"""

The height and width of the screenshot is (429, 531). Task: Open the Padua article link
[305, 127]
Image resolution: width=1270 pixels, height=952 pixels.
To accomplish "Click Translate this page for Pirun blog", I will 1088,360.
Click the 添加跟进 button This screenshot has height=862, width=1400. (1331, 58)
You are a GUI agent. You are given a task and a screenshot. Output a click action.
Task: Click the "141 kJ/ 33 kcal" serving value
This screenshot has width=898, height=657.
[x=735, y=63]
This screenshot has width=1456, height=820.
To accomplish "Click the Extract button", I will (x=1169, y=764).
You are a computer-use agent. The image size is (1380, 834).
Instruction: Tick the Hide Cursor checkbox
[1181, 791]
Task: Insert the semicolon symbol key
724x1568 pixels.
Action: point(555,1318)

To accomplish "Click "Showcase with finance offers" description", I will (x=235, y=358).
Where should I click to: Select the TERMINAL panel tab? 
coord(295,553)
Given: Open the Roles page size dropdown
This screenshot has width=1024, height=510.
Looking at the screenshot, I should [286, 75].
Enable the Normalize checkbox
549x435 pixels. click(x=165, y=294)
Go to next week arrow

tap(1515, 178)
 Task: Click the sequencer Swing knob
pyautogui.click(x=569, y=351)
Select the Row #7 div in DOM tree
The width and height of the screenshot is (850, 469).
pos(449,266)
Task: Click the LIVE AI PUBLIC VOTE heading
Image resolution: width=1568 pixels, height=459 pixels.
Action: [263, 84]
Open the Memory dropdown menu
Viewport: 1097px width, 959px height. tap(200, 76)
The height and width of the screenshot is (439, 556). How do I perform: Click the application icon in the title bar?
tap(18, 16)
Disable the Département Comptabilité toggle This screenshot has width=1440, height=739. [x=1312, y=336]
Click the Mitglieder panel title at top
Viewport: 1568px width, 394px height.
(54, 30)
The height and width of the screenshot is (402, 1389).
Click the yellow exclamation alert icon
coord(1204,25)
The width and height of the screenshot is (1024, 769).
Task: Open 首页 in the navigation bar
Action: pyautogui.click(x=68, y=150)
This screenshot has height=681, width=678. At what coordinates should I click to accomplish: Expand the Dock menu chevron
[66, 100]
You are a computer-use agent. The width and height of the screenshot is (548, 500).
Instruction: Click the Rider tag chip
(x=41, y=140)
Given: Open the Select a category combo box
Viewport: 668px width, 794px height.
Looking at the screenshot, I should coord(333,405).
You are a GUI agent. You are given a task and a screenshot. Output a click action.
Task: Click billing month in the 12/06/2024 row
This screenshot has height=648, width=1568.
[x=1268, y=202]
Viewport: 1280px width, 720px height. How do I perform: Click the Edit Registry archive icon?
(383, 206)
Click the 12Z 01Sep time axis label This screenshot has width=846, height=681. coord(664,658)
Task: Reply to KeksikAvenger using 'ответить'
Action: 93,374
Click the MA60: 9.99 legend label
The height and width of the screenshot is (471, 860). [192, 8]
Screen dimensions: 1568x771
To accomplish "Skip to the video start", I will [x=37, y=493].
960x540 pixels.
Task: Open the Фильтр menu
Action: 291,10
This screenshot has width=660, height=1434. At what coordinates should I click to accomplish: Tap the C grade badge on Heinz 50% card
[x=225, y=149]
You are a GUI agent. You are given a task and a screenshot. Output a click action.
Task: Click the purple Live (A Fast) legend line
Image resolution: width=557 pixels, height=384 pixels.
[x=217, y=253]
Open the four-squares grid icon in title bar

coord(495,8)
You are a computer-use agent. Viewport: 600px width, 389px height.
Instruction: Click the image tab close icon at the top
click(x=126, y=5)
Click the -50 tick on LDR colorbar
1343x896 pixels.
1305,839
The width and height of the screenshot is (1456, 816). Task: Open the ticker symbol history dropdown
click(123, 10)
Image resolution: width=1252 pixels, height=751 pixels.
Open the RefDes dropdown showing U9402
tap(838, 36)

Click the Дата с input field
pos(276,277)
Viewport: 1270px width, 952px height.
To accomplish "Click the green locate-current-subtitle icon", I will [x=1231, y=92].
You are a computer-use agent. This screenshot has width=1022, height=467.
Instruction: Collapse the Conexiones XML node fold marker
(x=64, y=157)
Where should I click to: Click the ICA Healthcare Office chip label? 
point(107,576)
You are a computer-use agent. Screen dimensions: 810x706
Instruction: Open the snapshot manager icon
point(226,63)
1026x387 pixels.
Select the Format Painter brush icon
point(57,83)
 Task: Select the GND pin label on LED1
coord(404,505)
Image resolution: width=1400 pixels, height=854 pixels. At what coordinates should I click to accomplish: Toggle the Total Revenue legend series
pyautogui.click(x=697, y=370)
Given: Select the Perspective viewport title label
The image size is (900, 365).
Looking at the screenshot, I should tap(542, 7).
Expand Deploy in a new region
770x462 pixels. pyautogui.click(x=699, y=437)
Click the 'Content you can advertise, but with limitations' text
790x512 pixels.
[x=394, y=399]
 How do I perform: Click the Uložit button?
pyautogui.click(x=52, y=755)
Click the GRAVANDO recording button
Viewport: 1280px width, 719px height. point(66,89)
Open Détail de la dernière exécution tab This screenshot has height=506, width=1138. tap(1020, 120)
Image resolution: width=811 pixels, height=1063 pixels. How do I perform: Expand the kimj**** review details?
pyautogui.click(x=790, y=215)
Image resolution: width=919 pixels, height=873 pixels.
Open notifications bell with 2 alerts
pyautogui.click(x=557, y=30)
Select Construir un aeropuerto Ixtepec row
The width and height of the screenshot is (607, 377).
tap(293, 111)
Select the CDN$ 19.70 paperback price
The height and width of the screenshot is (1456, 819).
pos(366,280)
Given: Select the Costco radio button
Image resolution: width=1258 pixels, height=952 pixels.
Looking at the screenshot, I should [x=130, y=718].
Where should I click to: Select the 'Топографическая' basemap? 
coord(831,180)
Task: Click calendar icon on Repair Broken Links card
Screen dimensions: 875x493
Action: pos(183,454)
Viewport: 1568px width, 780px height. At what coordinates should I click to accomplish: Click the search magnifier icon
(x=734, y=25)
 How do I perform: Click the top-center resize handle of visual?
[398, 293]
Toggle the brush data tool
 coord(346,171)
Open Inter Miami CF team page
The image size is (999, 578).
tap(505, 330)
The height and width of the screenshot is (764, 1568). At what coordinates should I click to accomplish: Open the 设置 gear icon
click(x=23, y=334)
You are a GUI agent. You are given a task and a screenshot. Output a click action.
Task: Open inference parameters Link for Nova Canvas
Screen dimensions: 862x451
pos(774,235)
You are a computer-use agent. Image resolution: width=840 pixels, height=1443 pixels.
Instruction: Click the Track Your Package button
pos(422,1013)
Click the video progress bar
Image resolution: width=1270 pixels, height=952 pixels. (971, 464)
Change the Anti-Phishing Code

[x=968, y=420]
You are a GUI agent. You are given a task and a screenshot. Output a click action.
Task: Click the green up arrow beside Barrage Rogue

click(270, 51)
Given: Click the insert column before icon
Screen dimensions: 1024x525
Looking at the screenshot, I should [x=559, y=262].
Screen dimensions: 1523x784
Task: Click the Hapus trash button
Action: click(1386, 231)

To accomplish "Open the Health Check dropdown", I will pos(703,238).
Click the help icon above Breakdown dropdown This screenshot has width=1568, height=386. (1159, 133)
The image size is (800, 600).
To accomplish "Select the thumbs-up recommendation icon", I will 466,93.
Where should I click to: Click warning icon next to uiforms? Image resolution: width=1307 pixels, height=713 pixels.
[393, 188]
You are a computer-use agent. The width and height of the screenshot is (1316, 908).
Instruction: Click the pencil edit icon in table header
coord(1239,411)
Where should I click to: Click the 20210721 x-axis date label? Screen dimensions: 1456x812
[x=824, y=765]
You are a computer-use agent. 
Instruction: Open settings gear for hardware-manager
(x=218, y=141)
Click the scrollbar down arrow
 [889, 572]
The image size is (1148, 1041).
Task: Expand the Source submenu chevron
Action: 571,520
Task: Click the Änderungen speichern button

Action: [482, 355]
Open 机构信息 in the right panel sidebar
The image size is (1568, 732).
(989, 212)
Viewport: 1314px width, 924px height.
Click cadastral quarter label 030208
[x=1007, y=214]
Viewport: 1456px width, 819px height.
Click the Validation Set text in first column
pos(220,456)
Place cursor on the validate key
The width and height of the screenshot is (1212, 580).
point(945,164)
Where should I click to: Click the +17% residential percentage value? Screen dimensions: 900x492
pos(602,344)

"""

Could you pull out the lines from the one containing "Click the 'Content" up to and including the one containing "Action: pos(183,454)", word for word?

Click the 'Content you can advertise, but with limitations' text
790x512 pixels.
[x=394, y=399]
 How do I perform: Click the Uložit button?
pyautogui.click(x=52, y=755)
Click the GRAVANDO recording button
Viewport: 1280px width, 719px height. point(66,89)
Open Détail de la dernière exécution tab This screenshot has height=506, width=1138. tap(1020, 120)
Image resolution: width=811 pixels, height=1063 pixels. How do I perform: Expand the kimj**** review details?
pyautogui.click(x=790, y=215)
Image resolution: width=919 pixels, height=873 pixels.
Open notifications bell with 2 alerts
pyautogui.click(x=557, y=30)
Select Construir un aeropuerto Ixtepec row
The width and height of the screenshot is (607, 377).
tap(293, 111)
Select the CDN$ 19.70 paperback price
The height and width of the screenshot is (1456, 819).
pos(366,280)
Given: Select the Costco radio button
Image resolution: width=1258 pixels, height=952 pixels.
Looking at the screenshot, I should [x=130, y=718].
Where should I click to: Select the 'Топографическая' basemap? 
coord(831,180)
Task: Click calendar icon on Repair Broken Links card
Screen dimensions: 875x493
Action: pos(183,454)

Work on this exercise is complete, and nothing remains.